The tears slipped from the corners of Audrey’s eyes now. She wiped them away with a cold hand.
“We killed a group of children. By mistake.”
Slowly, she relayed the painful truth as Ilse listened in stunned silence. She was desperate to explain their actions, for Ilse to understand, because she already felt the seeds of this disaster sowing into her veins where their roots would burrow and spread, a great forest of guilt and doubt that would forever cast shade on her conviction.
“What would you have done if Hitler had been there with the children?” Ilse asked.
Audrey felt wretched. She couldn’t answer. She couldn’t meet Ilse’s eyes. All she could do was bury her face in her hands and sob.
Ilse pulled her close then and Audrey rested her head on her shoulder as she cried out her grief and shame.
“So what happens next?” Ilse asked when Audrey’s breathing had steadied.
“I’ve no idea,” Audrey said. “I don’t know what Claus’s death or Friedrich’s injury means for our resistance efforts. Perhaps our cell has just run its course. We tried. We failed.”

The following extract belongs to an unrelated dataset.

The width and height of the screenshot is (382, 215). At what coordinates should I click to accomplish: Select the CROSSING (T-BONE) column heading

She thought of how many lives had been lost in the attempt.
How much more death would there be until someone finally stopped him?

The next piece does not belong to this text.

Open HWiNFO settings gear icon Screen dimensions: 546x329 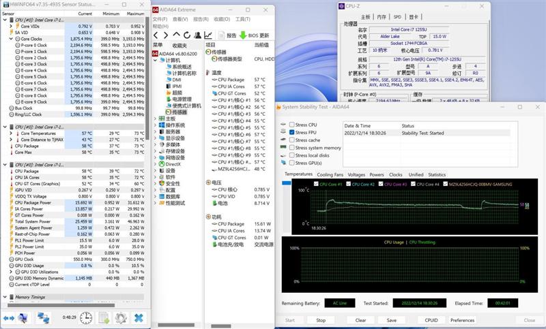pos(121,317)
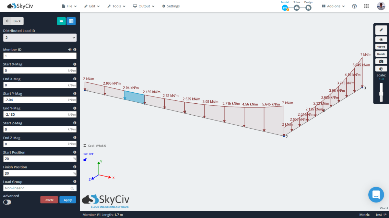
Task: Click the Apply button
Action: [x=67, y=200]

Upstairs, Daniel let out a little cry.
“He’ll be hungry,” Ilse said, rising. She looked at Friedrich, still asleep, her eyes clouded with concern. “I just hope—” Her voice broke. “I hope he makes it. I’m so grateful you both came home.”

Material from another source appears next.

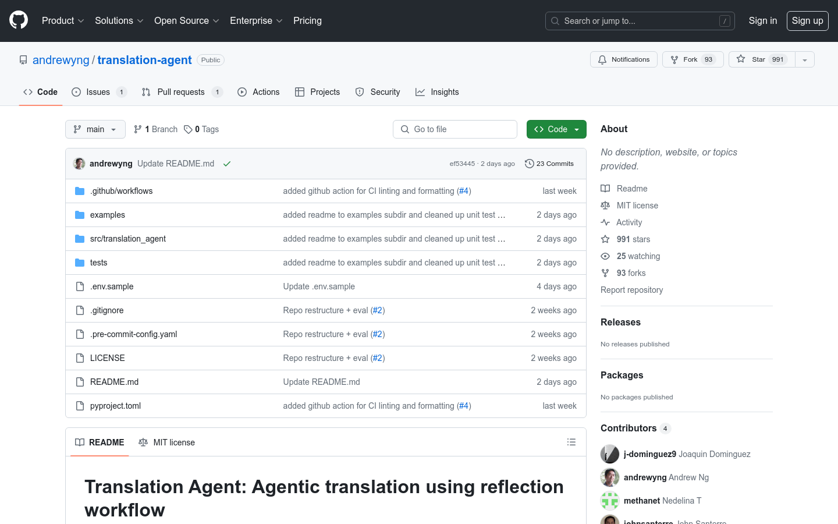This screenshot has width=838, height=524.
Task: Click andrewyng's avatar in Contributors
Action: [x=609, y=477]
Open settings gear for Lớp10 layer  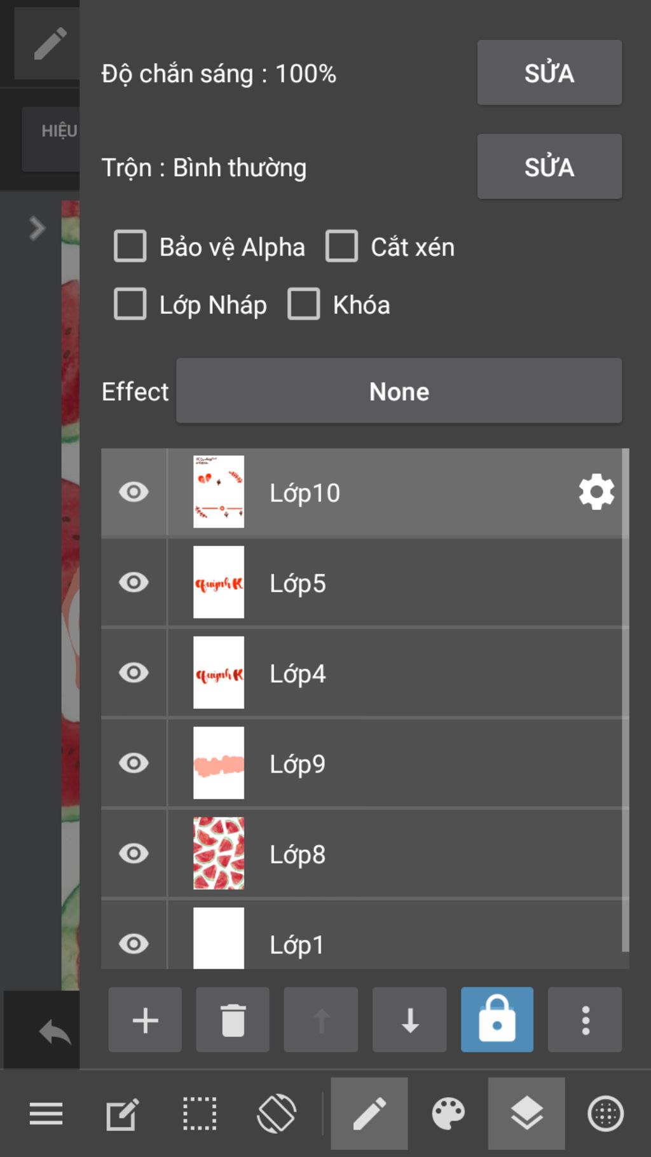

Audrey couldn’t tell Ilse how imperative it was that Friedrich survive. They’d already been forced to dispose of one body from this house; their deniability would evaporate if another Nazi official was found dead on the premises. Audrey would certainly be investigated, and then where would they be?
Dead. All of them. Dead.
Audrey nodded. “Me too.”
Evening fell and the wind howled outside the window. Audrey knew she should try to sleep, but she was too restless, her body still humming with adrenaline and sorrow. She drank her way through a third of a bottle of Schwartzhog, trying to drown out the faces of the children. Wandering into the sitting room, she flicked on the lamps and slid onto the piano bench. She placed her glass directly over the water ring Vogt had left, as though she could cover up the stain, convince herself it wasn’t there.
She didn’t want to wake Friedrich or Daniel, so she set her fingers on the keys and began to play silently, moving them across the keyboard with a whisper-gentle touch. She could hear the piece in her mind, anyway, and the music blended with images of Ilse’s face. Her finger lifted off the ivory on the last note, and she slouched, staring into the middle distance. Drink in hand, she meandered back into the lounge. She listened for a while, but there was still nothing about it on the wireless. Her mind drifted, guided by alcohol, to a sweet fantasy that maybe it hadn’t happened at all. Maybe this was a dreadful dream. She watched Friedrich’s chest rise and fall, willing him to live, and finally fell asleep just as dusk crept its way into the shadowy room.